In the history of education women and their communities have always posed a threat to the male stronghold. Turning on the idea that women have historically been perceived as interlopers, and thus symbolically criminalised by their desire for, and ultimately successful, admittance to scholarly and educational spaces, this article examines a cluster of Golden Age detective novels from the 1930s and 1940s (published at a time when it was still possible for women to study for but not receive a degree) in which educated women and criminality come into violent contact. Dorothy L. Sayers’s Gaudy Night (1935), Mavis Doriel Hay’s Death on the Cherwell (1935), Gladys Mitchell’s Laurels are Poison (1942), and Josephine Tey’s Miss Pym Disposes (1946) are all set in women’s residential academic communities and place the question of women’s right to learning at the crux of their narratives.
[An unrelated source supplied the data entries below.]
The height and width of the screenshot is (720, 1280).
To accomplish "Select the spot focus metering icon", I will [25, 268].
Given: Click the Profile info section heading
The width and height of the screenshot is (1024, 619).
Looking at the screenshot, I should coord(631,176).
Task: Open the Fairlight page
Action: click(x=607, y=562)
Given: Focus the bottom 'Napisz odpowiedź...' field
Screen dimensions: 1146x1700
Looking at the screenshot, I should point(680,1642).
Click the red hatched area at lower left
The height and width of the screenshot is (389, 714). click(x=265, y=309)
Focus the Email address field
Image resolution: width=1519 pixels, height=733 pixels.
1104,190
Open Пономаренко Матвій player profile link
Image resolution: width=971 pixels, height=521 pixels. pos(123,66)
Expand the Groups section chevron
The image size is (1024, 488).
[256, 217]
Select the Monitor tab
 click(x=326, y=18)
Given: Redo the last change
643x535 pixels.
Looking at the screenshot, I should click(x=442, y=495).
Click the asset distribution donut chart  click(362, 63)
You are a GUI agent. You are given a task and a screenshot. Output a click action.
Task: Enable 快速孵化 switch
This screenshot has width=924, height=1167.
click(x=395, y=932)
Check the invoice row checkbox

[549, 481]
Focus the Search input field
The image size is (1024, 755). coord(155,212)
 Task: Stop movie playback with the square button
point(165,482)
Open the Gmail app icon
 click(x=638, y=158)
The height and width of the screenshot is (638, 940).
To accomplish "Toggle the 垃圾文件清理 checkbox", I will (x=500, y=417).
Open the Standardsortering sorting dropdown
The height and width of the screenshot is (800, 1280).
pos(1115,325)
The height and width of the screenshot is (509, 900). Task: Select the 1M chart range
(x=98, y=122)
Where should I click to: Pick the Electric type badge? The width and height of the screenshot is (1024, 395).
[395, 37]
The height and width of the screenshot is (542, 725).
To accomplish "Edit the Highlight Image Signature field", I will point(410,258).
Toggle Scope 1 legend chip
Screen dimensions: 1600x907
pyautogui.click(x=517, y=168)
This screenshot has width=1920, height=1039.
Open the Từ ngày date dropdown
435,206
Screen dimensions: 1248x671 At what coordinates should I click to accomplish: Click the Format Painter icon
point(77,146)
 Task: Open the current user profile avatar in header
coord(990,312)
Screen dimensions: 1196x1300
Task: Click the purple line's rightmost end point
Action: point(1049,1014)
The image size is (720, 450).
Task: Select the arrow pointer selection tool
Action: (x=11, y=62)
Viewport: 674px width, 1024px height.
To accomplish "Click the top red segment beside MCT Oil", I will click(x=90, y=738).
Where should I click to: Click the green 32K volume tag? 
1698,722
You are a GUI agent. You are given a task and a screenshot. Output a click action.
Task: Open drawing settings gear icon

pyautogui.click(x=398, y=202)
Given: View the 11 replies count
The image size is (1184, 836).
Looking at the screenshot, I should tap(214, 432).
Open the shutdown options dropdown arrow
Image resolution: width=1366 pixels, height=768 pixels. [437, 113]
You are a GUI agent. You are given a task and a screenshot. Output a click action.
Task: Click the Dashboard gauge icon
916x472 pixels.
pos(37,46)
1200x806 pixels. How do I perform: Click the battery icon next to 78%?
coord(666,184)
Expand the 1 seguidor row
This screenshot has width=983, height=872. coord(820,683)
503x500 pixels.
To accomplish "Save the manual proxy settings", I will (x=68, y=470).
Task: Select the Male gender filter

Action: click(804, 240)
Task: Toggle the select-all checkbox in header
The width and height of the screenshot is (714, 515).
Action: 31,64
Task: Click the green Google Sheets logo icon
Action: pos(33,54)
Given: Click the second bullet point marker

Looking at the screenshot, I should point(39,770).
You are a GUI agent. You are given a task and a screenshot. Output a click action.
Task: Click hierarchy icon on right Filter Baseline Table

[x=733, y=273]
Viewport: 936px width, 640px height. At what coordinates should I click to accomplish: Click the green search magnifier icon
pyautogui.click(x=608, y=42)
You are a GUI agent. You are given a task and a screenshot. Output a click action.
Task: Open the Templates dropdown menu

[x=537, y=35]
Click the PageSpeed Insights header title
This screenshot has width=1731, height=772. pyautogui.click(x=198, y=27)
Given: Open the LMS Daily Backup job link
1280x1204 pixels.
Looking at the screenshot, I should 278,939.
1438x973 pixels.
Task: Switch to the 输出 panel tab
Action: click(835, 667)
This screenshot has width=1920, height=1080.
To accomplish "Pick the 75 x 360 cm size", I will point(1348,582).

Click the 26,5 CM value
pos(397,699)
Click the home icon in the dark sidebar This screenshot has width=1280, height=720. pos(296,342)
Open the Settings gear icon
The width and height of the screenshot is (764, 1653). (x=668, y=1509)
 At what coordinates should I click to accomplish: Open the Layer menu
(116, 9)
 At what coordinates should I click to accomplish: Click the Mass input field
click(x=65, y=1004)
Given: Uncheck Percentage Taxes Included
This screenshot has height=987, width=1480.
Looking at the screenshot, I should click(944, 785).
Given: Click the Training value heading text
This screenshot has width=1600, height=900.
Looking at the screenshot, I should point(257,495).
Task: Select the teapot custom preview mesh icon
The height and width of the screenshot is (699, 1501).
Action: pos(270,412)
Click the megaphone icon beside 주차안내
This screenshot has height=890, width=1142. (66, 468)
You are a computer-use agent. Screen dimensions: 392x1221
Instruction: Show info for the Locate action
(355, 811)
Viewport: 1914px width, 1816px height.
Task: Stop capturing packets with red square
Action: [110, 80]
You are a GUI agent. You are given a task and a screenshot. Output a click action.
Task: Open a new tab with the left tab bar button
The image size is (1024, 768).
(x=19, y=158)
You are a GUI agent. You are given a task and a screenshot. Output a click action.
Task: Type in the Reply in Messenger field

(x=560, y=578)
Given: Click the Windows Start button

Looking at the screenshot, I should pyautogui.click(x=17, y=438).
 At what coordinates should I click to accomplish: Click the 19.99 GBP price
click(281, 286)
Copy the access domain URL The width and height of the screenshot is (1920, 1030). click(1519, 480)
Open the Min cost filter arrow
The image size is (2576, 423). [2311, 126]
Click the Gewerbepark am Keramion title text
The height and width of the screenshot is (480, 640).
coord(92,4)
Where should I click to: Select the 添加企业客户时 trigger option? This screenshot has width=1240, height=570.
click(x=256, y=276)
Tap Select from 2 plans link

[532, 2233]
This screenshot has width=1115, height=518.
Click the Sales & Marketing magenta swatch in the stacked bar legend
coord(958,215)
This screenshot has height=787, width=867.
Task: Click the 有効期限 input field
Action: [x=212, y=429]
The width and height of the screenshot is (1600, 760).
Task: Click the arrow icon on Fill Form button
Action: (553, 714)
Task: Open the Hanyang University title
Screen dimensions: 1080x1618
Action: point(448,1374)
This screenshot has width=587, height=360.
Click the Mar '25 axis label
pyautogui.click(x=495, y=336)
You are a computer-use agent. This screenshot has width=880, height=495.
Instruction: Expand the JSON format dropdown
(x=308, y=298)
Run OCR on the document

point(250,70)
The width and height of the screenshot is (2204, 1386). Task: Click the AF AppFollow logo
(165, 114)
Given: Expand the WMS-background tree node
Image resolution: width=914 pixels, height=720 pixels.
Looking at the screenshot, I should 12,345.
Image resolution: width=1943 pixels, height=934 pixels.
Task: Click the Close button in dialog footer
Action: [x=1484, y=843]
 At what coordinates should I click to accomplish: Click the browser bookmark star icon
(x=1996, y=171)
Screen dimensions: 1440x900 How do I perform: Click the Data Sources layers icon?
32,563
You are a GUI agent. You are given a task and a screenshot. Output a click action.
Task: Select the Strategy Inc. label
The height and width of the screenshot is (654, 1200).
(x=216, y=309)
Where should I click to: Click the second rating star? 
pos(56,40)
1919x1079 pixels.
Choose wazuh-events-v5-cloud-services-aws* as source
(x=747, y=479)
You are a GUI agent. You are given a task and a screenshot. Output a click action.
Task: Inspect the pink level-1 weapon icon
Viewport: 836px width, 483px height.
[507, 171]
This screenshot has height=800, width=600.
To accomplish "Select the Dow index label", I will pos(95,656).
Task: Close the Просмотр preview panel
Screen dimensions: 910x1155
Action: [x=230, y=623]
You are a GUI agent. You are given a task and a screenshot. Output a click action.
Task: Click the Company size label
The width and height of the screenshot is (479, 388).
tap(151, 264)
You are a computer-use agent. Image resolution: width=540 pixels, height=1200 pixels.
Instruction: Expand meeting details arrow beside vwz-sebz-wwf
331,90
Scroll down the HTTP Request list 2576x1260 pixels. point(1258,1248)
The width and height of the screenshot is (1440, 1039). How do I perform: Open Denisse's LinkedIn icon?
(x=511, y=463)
By invoking the concomitant history of women’s education, this article examines the way in which these authors use the genre to perform contemporary concerns about educated women and more specifically the fear that women are made monstrous, deviant, or corrupt by their contact with Higher Education. In the process they reveal the vulnerability of women’s institutions in the 1930s and 1940s and acknowledge the competing and incompatible demands of educated women’s personal and professional lives. Much of this is communicated through a preoccupation with territory and the act of trespass: the communities, and the women in them, are perceived as dangerous and threatening and yet are themselves consistently under attack. By staging the educated woman as a criminal, or at least a suspected criminal, these texts make manifest her symbolic position in early twentieth century society: she is a woman made transgressive by her crossing of figurative and literal boundaries.